• **Work instruction**: Look through the material below and copy every line containing the word "agent".
************
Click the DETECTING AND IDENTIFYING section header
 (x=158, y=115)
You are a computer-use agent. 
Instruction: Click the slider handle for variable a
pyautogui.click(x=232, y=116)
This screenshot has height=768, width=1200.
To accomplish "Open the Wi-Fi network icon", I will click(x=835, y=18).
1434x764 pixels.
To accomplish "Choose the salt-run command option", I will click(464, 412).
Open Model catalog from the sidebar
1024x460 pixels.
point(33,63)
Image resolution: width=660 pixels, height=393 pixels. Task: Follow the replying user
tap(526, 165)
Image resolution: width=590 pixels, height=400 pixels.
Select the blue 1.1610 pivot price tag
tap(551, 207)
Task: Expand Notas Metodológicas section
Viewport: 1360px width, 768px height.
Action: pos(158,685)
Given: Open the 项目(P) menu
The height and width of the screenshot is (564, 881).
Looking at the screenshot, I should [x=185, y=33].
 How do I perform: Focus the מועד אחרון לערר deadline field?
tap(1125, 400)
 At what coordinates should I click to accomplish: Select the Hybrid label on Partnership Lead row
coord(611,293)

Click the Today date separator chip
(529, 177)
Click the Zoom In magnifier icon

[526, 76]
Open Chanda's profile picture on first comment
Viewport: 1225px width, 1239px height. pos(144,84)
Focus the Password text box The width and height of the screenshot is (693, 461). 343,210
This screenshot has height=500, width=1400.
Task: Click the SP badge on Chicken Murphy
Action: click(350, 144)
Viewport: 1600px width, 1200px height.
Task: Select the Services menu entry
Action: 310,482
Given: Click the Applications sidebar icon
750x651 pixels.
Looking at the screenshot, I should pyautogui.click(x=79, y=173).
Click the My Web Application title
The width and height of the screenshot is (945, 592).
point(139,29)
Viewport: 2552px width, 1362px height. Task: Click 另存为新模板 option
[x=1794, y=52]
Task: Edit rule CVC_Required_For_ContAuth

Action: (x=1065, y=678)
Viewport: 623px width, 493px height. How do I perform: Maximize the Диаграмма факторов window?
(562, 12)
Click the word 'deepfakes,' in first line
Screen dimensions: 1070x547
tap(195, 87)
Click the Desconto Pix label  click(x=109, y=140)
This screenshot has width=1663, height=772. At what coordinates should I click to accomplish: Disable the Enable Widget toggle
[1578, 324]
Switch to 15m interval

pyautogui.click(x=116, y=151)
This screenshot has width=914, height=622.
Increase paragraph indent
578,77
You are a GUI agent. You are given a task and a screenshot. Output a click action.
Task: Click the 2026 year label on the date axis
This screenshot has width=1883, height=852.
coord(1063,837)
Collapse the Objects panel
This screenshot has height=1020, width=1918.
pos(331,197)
************
• **Answer area**:
You are a computer-use agent. 
You are a GUI agent. You are given a task and a screenshot. Output a click action.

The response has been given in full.